Exercise:
Word for word, restate the lines from the start of the data down to the line with "Click the down", both included.

The records:
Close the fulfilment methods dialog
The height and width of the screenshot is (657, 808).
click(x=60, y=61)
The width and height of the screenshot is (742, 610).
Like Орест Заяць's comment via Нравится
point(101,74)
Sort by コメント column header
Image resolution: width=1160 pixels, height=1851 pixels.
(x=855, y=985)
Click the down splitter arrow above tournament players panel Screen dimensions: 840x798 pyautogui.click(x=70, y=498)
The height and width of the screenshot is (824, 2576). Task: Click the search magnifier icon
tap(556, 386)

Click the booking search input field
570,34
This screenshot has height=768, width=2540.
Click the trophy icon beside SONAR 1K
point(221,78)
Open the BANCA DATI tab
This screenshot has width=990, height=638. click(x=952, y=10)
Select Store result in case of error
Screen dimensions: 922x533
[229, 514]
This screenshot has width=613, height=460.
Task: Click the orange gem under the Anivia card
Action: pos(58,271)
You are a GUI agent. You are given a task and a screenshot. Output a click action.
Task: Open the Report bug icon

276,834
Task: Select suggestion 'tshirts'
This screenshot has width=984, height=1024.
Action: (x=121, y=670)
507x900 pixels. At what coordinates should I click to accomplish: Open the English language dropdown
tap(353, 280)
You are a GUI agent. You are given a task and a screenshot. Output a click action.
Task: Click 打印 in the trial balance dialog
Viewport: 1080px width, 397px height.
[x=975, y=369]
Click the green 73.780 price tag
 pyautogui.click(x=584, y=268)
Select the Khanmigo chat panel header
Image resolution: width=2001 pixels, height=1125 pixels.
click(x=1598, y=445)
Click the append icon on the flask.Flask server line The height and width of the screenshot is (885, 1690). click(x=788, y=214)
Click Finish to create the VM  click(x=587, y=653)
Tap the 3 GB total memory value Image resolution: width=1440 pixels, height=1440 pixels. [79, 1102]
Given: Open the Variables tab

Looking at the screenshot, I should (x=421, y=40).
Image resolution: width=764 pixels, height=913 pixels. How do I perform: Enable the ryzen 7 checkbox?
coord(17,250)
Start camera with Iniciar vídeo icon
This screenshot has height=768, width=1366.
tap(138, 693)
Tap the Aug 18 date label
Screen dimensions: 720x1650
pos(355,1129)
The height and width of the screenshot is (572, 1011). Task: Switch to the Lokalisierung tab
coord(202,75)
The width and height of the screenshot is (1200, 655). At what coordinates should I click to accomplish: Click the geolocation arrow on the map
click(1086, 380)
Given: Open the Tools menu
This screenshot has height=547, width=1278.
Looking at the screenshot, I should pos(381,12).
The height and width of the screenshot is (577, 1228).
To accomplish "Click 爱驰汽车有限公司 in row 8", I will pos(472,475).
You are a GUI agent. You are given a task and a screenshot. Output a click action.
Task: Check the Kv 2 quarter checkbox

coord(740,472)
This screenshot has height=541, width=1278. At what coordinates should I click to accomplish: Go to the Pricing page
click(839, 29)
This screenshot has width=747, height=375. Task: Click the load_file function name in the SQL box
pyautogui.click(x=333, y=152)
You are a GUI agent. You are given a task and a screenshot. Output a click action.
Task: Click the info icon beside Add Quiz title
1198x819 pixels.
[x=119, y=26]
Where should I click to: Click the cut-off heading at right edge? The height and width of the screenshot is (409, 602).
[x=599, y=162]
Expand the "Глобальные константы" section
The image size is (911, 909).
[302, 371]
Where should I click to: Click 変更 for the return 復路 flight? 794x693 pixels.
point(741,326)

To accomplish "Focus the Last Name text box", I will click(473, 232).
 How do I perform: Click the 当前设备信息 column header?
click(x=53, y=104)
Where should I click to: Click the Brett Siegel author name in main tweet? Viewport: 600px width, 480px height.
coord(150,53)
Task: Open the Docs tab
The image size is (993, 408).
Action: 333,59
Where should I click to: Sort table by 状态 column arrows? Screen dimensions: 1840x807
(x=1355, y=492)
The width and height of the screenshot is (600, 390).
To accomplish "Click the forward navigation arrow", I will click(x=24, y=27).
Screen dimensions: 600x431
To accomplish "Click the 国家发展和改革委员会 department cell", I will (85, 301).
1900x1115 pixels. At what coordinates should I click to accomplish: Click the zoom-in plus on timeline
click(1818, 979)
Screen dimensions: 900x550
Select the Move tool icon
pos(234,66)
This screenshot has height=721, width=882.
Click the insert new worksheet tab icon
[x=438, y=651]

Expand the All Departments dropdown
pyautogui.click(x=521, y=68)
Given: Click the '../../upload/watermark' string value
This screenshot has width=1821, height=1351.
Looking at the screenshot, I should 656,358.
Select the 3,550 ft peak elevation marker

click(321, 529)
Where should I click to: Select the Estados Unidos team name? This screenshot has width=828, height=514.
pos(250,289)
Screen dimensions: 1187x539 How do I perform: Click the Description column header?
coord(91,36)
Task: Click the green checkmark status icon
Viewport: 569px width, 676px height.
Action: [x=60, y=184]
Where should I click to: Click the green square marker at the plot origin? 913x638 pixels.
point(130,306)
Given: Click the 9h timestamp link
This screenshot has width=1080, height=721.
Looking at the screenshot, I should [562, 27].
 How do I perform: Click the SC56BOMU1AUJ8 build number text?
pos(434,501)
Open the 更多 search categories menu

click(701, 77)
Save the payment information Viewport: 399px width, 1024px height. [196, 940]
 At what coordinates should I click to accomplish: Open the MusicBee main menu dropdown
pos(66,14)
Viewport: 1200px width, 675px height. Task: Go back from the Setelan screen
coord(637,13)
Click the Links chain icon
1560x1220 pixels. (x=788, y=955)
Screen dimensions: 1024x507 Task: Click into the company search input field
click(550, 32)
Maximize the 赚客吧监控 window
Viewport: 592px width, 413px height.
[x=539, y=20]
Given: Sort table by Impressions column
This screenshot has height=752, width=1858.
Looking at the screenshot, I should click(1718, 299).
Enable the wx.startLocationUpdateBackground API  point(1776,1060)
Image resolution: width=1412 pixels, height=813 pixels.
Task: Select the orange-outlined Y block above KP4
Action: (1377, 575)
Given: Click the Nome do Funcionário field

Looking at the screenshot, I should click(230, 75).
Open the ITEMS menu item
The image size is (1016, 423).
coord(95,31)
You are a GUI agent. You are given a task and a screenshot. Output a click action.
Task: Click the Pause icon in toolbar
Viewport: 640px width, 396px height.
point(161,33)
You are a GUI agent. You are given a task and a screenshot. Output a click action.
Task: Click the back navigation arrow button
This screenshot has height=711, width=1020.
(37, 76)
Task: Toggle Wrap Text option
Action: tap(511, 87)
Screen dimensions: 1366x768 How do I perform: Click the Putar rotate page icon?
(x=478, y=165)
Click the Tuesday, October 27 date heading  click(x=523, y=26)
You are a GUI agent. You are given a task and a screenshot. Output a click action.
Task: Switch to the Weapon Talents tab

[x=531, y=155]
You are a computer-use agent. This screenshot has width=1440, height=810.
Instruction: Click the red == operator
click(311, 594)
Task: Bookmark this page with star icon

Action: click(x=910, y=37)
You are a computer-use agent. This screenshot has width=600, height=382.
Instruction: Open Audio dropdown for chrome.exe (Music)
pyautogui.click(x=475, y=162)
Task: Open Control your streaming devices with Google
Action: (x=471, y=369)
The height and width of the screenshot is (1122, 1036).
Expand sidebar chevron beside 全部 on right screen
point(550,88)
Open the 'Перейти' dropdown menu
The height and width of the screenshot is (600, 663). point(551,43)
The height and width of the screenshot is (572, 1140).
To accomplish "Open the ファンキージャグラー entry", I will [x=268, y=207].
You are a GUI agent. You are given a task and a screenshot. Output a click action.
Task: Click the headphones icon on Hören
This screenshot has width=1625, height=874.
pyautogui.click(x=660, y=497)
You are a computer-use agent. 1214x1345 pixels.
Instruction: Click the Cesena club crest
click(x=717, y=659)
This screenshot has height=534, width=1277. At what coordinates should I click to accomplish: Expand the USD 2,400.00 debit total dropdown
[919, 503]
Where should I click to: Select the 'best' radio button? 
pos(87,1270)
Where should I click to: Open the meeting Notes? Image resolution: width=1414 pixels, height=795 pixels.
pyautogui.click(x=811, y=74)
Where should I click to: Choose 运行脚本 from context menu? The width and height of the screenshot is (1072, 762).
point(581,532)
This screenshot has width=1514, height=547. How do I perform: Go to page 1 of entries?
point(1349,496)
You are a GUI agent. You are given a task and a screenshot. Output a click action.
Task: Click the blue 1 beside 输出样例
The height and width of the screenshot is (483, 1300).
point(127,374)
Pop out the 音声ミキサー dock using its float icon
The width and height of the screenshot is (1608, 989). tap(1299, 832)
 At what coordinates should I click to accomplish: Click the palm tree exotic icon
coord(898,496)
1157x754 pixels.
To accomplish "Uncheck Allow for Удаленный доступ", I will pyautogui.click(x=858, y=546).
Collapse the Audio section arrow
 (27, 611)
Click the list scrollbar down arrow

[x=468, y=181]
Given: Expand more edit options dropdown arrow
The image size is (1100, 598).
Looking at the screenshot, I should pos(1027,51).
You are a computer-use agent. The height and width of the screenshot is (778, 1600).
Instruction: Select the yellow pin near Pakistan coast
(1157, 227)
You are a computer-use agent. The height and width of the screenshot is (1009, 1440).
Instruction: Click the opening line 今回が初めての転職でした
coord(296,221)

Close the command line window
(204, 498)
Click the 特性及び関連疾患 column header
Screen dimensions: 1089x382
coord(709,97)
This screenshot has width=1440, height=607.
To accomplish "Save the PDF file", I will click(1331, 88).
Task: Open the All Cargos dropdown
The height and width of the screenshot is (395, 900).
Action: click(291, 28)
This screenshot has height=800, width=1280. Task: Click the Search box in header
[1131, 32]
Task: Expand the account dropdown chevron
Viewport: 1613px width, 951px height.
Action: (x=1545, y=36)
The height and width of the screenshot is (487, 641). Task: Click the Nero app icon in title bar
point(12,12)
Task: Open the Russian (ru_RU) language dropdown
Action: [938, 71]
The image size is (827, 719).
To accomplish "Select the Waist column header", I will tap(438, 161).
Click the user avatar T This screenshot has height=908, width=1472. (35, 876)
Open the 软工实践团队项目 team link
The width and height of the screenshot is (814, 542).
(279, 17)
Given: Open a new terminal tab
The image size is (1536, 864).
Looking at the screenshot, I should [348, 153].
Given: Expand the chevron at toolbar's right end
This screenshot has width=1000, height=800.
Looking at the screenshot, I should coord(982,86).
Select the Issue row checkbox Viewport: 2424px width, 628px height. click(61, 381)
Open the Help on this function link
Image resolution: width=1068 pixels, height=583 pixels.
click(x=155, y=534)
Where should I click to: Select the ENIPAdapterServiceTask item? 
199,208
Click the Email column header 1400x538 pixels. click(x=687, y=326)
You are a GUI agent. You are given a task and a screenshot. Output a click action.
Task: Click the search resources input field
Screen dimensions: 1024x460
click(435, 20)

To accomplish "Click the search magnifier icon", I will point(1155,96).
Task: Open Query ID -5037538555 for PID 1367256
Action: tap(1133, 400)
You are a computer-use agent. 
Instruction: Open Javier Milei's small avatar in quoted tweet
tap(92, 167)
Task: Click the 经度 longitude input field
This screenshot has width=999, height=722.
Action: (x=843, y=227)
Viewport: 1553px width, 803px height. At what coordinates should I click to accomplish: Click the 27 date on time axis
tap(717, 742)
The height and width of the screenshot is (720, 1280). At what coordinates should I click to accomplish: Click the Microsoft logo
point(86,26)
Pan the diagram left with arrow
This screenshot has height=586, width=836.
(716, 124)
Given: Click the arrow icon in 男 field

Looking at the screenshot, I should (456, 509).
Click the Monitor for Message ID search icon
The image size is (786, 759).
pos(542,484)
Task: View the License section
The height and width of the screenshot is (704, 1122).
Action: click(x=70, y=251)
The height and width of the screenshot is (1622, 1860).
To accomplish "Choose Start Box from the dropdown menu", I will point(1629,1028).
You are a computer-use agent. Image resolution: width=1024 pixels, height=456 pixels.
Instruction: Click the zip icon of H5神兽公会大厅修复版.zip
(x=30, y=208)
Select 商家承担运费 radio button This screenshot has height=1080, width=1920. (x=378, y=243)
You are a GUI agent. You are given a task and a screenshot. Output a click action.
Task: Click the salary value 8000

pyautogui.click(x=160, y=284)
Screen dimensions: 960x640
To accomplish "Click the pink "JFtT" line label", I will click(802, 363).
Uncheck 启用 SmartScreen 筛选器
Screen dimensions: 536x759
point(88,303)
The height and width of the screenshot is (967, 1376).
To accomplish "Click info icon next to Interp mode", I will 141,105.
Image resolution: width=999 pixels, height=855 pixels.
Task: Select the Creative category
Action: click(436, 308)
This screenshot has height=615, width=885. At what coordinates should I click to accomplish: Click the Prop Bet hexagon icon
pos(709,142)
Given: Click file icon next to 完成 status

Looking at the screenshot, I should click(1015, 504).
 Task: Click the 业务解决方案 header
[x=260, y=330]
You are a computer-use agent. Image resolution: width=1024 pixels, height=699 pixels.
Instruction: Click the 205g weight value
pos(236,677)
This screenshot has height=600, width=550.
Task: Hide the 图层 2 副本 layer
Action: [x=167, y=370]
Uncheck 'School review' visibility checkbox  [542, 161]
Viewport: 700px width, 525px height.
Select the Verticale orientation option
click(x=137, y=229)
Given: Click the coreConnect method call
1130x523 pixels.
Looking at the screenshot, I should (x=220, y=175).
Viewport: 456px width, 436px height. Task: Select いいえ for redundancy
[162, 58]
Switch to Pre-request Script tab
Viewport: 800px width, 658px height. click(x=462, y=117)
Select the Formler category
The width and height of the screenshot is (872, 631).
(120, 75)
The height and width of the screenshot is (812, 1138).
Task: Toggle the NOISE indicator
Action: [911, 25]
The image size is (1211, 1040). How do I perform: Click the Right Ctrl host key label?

Output for this task:
Close the fulfilment methods dialog
The height and width of the screenshot is (657, 808).
click(x=60, y=61)
The width and height of the screenshot is (742, 610).
Like Орест Заяць's comment via Нравится
point(101,74)
Sort by コメント column header
Image resolution: width=1160 pixels, height=1851 pixels.
(x=855, y=985)
Click the down splitter arrow above tournament players panel Screen dimensions: 840x798 pyautogui.click(x=70, y=498)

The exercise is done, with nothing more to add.